Compute profiles of Scala Collector & Enricher


#1

Hello fellow Snowplowers,

I’m setting up an ECS Cluster of Scala Collectors & Enrichers, and trying to optimize my resources. What did you find would be the optimal “generous” configuration for both the collector & enricher? Currently, I give 2 cpu cores and 512 mb each - but I wonder whether they benefit at all from the two cores. Are there any official recommendations regarding machine size?

Thank you,
Victor.


#2

Is this a poor question or a trade secret? :slight_smile: Has anyone done the work to optimize the cost/benefit from the underlying iron on the streaming components?


#3

Hey @vivricanopy on the Stream Enrich side (or any stream consumer) we tend to think about in terms of 1 shard needing 1 vCPU. As you scale up or down your Kinesis Stream you will then need add/remove vCPUs to remain optimal.
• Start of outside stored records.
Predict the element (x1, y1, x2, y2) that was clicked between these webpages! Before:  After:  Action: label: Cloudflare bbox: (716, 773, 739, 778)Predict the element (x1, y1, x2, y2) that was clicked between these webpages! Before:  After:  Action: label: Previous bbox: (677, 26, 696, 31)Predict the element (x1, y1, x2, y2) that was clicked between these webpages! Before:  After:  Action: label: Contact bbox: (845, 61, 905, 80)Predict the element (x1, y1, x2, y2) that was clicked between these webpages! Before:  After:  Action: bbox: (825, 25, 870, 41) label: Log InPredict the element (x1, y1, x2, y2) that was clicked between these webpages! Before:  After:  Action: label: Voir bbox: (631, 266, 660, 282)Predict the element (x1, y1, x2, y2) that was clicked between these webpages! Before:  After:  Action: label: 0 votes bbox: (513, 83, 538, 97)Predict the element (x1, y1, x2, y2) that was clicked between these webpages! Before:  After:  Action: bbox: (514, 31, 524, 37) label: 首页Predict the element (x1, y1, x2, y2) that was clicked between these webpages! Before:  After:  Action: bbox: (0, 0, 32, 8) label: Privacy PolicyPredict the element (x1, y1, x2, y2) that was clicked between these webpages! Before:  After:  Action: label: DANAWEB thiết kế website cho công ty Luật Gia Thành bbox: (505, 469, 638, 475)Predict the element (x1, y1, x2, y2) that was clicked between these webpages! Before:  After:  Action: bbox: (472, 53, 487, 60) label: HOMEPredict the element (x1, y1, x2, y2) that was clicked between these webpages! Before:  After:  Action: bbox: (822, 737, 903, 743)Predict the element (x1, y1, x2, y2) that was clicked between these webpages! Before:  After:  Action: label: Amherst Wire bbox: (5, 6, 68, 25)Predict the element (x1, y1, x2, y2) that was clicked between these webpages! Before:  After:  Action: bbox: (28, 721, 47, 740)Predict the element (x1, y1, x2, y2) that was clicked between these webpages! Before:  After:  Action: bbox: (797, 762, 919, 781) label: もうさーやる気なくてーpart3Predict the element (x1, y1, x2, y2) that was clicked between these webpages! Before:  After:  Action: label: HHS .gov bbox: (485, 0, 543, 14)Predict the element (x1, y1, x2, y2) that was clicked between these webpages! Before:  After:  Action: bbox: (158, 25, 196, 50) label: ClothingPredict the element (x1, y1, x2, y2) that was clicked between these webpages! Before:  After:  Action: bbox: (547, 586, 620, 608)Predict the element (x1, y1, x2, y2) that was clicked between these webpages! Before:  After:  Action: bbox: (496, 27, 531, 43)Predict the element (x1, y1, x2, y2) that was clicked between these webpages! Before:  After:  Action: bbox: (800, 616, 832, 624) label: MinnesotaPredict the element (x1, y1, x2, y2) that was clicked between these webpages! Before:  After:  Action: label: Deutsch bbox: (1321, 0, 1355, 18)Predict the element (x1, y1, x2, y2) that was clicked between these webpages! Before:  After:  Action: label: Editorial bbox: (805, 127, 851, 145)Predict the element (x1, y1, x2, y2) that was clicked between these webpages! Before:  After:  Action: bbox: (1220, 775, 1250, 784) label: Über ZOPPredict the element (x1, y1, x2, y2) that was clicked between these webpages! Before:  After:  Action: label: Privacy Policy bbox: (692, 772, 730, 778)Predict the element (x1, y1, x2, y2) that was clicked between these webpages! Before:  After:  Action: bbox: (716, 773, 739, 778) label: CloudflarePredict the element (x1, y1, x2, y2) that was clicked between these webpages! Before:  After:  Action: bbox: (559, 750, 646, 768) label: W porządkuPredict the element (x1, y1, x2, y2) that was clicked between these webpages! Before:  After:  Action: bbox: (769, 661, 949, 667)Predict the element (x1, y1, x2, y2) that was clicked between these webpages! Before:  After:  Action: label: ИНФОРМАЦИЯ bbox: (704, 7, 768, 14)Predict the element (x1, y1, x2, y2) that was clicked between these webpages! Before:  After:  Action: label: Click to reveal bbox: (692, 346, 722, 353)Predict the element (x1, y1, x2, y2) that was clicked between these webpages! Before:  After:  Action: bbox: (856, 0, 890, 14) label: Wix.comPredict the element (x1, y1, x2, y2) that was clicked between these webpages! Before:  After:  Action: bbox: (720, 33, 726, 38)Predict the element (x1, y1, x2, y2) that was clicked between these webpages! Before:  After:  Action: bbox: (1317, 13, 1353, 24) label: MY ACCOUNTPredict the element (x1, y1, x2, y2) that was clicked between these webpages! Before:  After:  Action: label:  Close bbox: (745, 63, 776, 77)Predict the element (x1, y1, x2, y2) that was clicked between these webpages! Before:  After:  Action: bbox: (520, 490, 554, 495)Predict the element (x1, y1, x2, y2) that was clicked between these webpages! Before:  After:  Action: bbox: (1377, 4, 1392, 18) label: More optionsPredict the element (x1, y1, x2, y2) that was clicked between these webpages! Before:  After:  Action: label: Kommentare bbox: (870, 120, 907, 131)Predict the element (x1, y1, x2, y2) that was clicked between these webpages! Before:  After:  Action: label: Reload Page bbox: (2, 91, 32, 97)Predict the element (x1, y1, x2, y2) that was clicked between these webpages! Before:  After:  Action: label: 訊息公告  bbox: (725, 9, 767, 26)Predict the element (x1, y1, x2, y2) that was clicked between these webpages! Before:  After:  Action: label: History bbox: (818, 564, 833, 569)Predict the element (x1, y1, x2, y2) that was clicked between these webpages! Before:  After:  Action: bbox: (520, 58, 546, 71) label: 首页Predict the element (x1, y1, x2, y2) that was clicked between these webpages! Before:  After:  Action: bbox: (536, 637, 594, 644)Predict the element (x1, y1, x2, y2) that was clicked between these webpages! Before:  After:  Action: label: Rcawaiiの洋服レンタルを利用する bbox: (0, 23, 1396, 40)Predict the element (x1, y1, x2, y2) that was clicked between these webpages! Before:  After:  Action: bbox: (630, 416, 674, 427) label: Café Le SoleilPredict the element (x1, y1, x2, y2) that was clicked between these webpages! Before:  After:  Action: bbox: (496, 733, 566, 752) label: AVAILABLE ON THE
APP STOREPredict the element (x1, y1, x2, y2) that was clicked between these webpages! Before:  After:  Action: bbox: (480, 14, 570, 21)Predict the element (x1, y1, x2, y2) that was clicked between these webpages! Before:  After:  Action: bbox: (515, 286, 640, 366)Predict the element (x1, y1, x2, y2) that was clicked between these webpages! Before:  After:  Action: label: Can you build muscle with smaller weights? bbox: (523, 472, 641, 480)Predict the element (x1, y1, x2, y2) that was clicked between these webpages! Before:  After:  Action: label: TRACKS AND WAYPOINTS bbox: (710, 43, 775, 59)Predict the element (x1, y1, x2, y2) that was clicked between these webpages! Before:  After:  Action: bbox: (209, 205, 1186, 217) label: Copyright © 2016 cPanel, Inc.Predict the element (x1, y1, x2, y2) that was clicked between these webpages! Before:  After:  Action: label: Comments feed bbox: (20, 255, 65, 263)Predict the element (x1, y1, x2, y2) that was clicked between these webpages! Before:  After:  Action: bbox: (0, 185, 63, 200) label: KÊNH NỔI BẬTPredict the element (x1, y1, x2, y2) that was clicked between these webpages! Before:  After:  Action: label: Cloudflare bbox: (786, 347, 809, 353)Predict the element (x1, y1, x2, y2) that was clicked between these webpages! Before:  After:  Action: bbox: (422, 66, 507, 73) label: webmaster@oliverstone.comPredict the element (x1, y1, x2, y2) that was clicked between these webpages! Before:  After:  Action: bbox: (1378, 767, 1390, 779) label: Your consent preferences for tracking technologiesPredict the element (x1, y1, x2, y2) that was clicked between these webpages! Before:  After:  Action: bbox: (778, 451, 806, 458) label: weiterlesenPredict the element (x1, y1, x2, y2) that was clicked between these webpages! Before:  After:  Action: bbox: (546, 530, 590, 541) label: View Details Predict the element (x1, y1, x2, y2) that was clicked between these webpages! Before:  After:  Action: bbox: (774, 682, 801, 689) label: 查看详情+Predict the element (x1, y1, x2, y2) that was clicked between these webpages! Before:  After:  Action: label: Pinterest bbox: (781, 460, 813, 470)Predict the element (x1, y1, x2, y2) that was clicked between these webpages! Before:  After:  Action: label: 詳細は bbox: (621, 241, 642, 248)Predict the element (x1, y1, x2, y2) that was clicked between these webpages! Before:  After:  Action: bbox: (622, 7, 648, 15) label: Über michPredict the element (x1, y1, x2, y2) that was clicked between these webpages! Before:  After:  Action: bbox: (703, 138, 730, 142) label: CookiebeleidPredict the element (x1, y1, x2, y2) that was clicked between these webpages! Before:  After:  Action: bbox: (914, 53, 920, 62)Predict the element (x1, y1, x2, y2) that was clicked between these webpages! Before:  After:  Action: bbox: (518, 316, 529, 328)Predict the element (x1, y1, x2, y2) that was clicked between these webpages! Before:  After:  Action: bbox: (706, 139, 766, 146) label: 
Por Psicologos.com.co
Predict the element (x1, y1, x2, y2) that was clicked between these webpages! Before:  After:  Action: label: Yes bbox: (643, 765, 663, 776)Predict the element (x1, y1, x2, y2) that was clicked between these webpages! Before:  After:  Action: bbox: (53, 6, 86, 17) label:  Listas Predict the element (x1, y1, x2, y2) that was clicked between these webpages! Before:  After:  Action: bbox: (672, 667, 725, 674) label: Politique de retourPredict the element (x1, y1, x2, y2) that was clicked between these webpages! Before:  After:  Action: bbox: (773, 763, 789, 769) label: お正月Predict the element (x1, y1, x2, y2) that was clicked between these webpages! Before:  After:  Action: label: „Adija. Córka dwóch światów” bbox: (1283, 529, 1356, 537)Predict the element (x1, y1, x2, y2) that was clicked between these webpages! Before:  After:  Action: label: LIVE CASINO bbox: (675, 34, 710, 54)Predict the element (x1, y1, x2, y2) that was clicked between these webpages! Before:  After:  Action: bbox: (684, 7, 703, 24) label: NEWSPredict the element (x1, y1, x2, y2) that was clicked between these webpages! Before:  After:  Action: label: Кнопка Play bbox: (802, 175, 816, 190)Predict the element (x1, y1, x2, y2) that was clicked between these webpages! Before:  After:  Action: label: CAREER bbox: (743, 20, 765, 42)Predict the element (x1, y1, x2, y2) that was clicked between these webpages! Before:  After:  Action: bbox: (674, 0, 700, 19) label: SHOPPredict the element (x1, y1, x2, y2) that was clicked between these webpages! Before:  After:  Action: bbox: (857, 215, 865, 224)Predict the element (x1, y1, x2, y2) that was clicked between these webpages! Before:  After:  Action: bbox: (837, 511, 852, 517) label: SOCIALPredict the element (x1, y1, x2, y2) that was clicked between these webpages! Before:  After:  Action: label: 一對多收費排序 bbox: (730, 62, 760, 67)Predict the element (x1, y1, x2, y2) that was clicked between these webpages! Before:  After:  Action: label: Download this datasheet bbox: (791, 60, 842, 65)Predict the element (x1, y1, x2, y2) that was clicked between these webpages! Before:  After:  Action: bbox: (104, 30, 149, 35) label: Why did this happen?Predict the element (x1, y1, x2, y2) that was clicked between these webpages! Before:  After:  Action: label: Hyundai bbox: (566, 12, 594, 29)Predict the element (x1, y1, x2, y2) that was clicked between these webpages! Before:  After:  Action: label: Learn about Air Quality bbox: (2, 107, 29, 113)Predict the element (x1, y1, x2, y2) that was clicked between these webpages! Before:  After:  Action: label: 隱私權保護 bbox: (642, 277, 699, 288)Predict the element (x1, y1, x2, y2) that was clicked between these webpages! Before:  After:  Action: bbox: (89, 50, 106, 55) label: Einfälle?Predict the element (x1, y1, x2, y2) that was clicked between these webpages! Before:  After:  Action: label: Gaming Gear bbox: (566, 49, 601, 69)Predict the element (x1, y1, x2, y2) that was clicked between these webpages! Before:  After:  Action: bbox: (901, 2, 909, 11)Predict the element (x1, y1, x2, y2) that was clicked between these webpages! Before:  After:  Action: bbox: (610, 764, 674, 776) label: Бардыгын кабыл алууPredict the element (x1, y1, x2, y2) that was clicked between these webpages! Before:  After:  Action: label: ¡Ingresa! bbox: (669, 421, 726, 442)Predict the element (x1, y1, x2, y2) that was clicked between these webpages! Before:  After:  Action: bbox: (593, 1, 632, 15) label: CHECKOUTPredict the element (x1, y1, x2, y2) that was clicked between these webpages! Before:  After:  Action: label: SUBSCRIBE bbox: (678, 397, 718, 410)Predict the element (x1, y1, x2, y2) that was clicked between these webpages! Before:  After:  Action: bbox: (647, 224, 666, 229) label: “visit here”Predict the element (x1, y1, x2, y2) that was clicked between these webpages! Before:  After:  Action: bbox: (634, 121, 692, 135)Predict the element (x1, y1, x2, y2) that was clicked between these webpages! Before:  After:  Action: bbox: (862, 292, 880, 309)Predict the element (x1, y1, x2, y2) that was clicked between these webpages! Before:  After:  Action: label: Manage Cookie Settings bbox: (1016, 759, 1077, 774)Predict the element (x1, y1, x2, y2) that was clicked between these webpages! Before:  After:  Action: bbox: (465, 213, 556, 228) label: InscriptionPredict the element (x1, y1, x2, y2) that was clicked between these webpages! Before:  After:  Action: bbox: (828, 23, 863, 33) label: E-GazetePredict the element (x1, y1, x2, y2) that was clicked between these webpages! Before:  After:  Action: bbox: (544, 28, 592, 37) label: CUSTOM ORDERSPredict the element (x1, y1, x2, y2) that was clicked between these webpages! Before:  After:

As for un-official recommendations for instance types:

  1. For the collector anything with a moderate to high network performance to ensure your latency is low - we find that with any decent load on the lower end instances latency quickly climbs to the ~40-50 ms mark, in general we tend to use m3.xlarge for high load and m3.large/medium for lower loads.

  2. Most of the same rules apply for the Enrichment - you are going to be reading and writing a lot of data to Kinesis. The thing to note here is that depending on how many enrichments you are going to be using you can drastically increase your compute demands.


In short there is no generic rule for what instances to use - every pipeline has different requirements so a lot of it will be figuring out what suits your load best and what latency you are happy to deal with in the pipeline!

Hope this helps,
Josh


#4

Thank you @josh! This was immensely helpful. I’m trying to profile the ECS cluster for optimal usage. Currently throwing a c4.large at each instance - I think it’ll do then :slight_smile: